Given entries:
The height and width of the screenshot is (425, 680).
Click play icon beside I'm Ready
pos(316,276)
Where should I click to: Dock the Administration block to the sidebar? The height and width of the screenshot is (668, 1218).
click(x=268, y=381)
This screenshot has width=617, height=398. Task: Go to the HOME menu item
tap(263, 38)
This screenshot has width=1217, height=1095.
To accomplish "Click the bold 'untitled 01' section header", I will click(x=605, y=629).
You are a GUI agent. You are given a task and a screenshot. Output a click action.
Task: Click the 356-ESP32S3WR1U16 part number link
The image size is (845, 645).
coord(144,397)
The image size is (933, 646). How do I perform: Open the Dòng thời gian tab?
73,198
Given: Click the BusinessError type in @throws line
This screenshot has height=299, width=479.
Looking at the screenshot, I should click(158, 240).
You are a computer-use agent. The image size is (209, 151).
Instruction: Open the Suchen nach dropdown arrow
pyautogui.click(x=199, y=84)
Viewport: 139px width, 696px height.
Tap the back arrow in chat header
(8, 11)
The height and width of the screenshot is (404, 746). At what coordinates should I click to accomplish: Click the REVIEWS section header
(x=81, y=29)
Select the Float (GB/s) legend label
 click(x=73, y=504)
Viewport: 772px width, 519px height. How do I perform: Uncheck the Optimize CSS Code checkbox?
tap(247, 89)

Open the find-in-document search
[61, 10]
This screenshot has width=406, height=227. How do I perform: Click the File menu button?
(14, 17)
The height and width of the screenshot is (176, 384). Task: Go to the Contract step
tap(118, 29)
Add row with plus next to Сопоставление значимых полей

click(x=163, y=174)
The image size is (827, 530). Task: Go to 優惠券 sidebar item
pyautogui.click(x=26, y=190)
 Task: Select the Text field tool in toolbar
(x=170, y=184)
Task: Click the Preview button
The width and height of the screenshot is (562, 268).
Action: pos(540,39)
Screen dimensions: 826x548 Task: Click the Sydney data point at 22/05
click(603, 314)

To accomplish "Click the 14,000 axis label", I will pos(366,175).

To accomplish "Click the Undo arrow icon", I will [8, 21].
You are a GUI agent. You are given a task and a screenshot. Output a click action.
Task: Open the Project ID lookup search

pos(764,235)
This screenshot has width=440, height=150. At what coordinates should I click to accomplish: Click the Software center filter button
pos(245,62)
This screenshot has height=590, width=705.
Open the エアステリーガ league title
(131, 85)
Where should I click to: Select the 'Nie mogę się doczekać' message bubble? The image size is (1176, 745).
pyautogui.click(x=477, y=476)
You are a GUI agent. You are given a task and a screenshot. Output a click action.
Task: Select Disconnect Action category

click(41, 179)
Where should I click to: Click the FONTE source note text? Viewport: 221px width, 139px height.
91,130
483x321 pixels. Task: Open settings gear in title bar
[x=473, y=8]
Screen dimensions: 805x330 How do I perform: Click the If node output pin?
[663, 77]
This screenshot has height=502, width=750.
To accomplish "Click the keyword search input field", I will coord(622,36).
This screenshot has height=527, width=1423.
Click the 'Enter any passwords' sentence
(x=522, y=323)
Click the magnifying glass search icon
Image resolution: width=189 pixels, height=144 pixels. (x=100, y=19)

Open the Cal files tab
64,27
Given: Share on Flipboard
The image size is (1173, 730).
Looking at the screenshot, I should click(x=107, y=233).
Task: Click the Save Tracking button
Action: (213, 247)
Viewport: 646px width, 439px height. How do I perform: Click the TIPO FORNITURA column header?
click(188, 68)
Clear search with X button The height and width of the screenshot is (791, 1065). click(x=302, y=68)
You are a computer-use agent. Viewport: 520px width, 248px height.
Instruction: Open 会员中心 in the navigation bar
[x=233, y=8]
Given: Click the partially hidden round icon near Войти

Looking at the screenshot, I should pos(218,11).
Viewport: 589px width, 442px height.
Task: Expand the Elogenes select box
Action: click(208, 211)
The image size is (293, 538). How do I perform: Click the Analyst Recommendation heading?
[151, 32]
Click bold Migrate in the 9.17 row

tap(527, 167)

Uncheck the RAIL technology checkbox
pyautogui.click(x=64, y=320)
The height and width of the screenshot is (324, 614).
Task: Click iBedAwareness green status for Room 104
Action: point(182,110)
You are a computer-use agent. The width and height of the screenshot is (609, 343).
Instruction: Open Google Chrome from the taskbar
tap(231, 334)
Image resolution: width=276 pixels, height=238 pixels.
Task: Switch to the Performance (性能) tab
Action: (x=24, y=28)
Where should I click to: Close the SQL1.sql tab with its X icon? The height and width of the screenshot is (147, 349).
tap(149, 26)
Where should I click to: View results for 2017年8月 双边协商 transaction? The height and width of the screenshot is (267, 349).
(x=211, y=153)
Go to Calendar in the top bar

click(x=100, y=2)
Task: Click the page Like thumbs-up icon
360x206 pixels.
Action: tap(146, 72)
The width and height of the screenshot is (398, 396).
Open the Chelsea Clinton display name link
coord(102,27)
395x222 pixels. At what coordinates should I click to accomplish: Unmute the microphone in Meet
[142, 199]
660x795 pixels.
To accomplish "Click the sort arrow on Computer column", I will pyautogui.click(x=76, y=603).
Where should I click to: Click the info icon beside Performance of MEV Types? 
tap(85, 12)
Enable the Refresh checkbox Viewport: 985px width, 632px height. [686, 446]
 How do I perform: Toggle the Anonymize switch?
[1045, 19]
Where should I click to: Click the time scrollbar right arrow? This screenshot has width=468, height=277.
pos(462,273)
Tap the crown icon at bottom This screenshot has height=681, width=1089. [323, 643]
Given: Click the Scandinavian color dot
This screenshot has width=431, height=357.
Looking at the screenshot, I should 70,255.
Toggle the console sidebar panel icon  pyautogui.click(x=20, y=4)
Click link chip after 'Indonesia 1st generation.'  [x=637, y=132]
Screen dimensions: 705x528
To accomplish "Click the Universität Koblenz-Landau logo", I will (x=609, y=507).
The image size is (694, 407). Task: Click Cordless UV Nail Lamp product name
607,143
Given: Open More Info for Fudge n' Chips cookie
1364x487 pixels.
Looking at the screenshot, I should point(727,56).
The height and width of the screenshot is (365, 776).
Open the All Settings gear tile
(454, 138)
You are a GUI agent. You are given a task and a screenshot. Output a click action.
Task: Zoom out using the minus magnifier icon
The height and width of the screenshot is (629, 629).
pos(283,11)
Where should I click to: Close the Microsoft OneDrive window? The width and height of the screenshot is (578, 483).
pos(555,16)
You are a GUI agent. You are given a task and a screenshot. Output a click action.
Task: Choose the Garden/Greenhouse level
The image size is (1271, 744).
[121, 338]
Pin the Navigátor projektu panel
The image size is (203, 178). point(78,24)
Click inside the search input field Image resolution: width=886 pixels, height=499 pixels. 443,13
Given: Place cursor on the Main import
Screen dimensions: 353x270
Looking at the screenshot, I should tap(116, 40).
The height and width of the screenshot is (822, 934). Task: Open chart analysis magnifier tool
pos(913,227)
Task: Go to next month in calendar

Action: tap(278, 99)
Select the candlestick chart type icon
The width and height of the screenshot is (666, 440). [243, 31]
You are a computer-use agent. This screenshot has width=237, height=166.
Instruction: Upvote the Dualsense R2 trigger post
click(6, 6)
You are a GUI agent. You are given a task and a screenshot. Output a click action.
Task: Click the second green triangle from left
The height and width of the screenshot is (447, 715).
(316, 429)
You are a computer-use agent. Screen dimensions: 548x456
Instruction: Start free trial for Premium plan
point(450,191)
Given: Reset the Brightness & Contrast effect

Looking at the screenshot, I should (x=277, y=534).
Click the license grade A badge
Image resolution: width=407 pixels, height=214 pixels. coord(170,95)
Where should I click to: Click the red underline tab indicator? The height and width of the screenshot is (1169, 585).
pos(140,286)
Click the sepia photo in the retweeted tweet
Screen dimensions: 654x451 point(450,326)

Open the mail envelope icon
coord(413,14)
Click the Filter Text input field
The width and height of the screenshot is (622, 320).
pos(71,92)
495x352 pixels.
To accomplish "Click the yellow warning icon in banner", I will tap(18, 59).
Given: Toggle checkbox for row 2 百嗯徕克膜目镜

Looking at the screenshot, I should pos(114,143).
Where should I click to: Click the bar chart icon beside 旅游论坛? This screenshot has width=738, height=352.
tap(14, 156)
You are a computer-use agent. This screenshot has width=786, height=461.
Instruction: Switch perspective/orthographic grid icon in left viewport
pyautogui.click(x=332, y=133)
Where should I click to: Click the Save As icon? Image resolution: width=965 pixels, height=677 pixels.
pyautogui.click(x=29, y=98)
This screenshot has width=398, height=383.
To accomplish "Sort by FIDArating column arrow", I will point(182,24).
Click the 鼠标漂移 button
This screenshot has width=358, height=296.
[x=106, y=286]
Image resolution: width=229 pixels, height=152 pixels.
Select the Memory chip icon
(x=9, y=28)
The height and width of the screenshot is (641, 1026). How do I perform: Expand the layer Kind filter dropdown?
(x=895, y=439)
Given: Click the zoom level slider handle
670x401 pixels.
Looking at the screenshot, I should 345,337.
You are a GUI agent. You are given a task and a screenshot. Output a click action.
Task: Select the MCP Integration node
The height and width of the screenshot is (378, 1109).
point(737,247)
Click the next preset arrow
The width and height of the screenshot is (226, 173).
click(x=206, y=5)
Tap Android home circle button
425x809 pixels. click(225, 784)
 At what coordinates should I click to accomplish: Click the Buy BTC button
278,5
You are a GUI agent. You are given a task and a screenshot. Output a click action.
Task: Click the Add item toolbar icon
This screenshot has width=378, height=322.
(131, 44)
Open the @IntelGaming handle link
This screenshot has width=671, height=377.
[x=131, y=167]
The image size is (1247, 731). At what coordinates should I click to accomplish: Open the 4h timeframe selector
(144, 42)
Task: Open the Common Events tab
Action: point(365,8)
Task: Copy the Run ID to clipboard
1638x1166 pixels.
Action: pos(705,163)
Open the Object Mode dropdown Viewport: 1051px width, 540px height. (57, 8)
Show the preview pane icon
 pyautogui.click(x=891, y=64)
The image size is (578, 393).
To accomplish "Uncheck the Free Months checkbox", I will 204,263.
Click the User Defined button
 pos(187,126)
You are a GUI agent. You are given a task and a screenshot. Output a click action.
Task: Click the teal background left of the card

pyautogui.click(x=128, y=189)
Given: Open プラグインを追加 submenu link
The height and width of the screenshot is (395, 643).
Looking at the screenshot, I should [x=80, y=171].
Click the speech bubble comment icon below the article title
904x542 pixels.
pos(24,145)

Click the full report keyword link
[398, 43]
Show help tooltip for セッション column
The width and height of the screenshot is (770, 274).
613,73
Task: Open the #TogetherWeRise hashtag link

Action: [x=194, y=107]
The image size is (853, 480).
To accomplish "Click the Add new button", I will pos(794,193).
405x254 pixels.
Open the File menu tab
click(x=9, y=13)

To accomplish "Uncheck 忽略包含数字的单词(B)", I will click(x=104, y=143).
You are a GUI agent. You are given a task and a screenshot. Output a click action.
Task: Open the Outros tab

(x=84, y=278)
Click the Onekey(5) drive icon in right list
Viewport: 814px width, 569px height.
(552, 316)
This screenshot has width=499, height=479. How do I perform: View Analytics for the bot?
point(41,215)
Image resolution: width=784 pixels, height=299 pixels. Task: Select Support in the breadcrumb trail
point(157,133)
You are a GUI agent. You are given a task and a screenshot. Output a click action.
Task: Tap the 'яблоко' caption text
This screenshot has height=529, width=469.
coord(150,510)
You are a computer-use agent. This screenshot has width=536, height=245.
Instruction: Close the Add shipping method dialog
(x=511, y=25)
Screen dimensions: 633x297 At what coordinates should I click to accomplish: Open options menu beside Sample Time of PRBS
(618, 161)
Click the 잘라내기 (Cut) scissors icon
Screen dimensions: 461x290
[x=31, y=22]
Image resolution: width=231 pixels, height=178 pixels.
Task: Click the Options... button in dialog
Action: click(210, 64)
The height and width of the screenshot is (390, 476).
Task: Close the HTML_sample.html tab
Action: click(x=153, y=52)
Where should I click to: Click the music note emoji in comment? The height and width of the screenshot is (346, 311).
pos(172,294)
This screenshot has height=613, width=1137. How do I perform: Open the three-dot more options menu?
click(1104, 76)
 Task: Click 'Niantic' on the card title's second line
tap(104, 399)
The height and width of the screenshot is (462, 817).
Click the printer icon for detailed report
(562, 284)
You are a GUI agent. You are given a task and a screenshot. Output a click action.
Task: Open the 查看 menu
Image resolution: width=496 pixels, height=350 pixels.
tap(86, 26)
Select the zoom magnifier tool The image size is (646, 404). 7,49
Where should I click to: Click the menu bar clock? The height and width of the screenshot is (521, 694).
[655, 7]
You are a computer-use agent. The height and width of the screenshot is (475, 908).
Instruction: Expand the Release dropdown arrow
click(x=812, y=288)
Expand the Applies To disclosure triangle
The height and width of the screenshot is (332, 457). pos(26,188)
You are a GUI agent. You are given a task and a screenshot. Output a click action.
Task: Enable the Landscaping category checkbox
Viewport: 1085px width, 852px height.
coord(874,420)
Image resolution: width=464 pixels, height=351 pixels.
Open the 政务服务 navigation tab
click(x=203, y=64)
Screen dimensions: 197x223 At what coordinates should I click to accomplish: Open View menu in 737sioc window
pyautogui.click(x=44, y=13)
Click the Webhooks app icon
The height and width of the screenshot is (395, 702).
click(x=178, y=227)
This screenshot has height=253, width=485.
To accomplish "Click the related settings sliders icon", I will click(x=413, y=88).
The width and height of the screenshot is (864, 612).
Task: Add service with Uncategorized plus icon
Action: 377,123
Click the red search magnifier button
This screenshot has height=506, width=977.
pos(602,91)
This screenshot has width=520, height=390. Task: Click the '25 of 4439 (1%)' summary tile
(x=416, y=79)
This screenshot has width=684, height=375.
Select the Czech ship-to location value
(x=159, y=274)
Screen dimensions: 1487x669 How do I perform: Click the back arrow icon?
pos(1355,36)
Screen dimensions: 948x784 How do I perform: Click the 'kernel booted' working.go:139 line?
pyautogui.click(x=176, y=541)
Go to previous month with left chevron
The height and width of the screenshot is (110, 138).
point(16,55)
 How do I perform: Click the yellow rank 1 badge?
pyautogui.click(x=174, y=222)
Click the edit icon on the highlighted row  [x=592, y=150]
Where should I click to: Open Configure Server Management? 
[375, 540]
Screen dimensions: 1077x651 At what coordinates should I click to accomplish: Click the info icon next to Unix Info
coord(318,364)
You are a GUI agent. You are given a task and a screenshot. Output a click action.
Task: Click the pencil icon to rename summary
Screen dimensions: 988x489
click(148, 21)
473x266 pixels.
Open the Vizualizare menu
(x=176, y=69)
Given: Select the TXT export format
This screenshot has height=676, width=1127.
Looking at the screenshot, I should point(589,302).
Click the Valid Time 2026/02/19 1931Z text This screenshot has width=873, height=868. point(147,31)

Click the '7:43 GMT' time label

Directions: Above are the records. Copy every line in them holding "Enable".

Written solution:
Enable the Refresh checkbox Viewport: 985px width, 632px height. [686, 446]
Task: Enable the Landscaping category checkbox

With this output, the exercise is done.